The right way to wire an electronic ballast to T9 tube

shelleyfrank

shelleyfrank

@shelleyfrank-zypEUA Oct 26, 2024
I would like to draw your attention to an illustration linked to an old post on this forum entitled "Circuit diagram of tube light/ December 2008":
[​IMG]

I have purchased a draughtsman's lamp from the USA last year since it was the only fluorescent/ incandescent combination lamp I could find on the internet. I had to operate it using a 240V to 110V step-down transformer, which was an economical concern from the onset, so I attempted to convert the lamp to the British 240V convention and replace the inductance ballast with an electronic ballast. I rewired the incandescent lamp by adding an L pole from the mains. The whole rig works fine, if not for a little bit of unconventional wiring for the tube light.

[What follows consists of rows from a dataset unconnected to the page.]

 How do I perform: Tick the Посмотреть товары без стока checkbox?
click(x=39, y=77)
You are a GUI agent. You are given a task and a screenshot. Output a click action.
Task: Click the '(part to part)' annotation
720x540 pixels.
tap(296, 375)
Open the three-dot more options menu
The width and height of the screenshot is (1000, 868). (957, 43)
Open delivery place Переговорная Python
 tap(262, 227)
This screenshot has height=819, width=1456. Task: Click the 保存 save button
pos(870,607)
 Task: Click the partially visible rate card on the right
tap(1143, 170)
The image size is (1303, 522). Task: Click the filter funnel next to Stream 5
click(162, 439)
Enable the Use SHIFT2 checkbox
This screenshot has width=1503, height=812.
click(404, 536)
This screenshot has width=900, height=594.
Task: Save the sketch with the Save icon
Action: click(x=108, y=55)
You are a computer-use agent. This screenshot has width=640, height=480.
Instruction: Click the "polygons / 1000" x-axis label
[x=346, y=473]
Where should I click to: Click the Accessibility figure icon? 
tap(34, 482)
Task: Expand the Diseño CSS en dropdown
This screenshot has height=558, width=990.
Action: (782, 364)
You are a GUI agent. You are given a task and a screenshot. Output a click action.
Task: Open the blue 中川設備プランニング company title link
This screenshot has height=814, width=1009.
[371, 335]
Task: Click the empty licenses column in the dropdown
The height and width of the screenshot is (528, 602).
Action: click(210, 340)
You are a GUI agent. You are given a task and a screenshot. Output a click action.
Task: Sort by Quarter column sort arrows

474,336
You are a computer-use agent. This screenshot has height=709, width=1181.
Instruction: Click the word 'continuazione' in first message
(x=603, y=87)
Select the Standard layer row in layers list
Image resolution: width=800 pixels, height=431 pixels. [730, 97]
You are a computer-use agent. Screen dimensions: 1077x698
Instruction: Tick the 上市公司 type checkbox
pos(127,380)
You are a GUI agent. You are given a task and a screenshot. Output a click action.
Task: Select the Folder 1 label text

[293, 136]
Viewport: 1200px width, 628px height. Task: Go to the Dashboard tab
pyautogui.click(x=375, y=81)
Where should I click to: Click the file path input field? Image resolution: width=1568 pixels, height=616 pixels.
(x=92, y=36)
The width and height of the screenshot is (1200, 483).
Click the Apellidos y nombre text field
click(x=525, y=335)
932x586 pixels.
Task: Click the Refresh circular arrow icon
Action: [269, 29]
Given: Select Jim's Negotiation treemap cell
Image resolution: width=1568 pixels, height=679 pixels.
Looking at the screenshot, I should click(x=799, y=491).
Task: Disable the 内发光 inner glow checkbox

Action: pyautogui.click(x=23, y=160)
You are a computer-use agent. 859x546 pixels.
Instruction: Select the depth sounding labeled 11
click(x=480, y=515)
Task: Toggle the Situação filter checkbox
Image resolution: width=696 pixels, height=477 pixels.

The original lamp's circuit has a conventional inductance ballast and starter identical to the second diagram in the illustration above.

My lamp's ballast lives in the base of the lamp with the N wire and the ballasted L wire fed through the swing arm stem to the lamp housing, i.e. only two wires, in stead of four, which appears to be the proper way to wire an electronic ballast to the tube viz. illustration above.

I have removed the inductance ballast and replaced it with an OSRAM Quicktronic ECO electronic ballast. Having played around with the contacts on the ballast I managed by chance to find an unconventional way to power the lamp without the use of the starter condenser and without adding more wires to the lamp housing. This was achieved by jumping S1 to S3 and jumping S2 to S4 as in the diagram. The FS-22 starter is removed:
[​IMG]

I am not currently using the lamp with this configuration, and I'm not professing such a use. I would like to draw your attention to the fact that the circuit does work, though. Can anyone shed some light on the function of the electronic ballast and how the electricity is conveyed to the tube. How does the lamp ignite and retain luminescence with an apparently broken circuit? I also need some advice as to how safe this configuration is and weather such a configuration may shorten the life of either the ballast or the lamp.